Allowing an exemption that applies to undertakings with a headcount of less than 250 could also attract criticism. It is true that under the Commission Recommendation of 6 May 2003 this does not mean just persons with employment contracts, but all people working for an undertaking and subordinate to it who under national law are classed as employees. Nevertheless, this still means that 99.8% of all firms registered in Poland could potentially be exempt (Polish Agency for Enterprise Development figures for 2017). From this point of view the EU might object to this exception from the outset.
Meanwhile, this cannot be solved by lowering the threshold so that all of the requirements under the GPDR apply not only to large, but also for example to medium-sized businesses. This would decrease the percentage potentially exempt from almost 100% to 99%, while including small undertakings as well would reduce the percentage of those potentially exempt to 96%—as micro-businesses are the dominant form in Poland. This demonstrates that the problem is not selecting the correct value for the threshold, but the overall concept of setting the level in reference to headcount.

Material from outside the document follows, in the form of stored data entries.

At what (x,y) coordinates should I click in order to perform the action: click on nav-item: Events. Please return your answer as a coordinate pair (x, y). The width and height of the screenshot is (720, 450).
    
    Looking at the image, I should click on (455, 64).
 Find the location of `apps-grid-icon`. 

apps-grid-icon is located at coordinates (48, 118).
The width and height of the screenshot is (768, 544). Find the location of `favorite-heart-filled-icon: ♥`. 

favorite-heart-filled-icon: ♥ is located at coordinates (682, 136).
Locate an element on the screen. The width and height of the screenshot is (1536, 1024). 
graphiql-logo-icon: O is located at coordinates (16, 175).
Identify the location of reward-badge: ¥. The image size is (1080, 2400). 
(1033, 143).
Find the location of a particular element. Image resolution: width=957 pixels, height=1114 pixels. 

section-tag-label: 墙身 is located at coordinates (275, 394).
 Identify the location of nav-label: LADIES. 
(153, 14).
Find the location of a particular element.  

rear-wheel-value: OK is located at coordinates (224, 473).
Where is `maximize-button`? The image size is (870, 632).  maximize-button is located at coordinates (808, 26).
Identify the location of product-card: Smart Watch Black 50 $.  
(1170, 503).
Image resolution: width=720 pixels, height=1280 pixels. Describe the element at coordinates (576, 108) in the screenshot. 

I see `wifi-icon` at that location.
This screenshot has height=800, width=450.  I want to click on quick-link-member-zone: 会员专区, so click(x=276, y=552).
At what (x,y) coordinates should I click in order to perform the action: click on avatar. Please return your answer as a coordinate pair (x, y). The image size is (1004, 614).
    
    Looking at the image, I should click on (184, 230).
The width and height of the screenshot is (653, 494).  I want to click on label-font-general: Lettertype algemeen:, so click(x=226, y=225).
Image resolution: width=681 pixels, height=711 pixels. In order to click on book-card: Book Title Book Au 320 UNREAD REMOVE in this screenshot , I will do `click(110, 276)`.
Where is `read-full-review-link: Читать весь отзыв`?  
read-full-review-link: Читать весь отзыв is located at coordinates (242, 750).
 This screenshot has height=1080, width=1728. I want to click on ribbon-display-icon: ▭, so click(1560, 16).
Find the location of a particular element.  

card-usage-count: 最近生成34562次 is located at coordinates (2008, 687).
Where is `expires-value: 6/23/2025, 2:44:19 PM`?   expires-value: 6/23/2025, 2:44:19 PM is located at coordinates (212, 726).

It cannot be assumed that firms meeting the low headcount criterion process data in a manner that does not give rise to a serious threat to data security. It is counterintuitive to expect these two aspects to correlate significantly in terms of numbers, bearing in mind that the firms processing data most intensively are firms providing services electronically, and these are often run by small teams of workers or even a single person.
Need for more precision
The above shows how difficult it is to devise a proportional exemption from EU provisions in a way that assures special treatment for those who need it (the smallest undertakings) but also reduces the level of security of personal data processing as little as possible. It is better to link the criteria for exemption with the scope and manner in which data are processed than with the number of peopled employed.
Inadequately defined terms such as “large-scale processing,” which the Ministry of Digital Affairs cites, should not be an insurmountable obstacle. While it is correct of the ministry to strive to ensure that terminology is precise, this should not be done by rejecting a particular concept just because a term is imprecise. Instead, an appropriate legal definition of the term should be devised.
Another solution leading to greater legal certainty might be drafting an appendix to the act stating the types of business activity that could be exempt in particular, perhaps through reference to the Polish Classification of Business Activities. A list of this kind, of specific examples, would give entities required to apply the GDPR a better understanding of the general norm providing for this exception.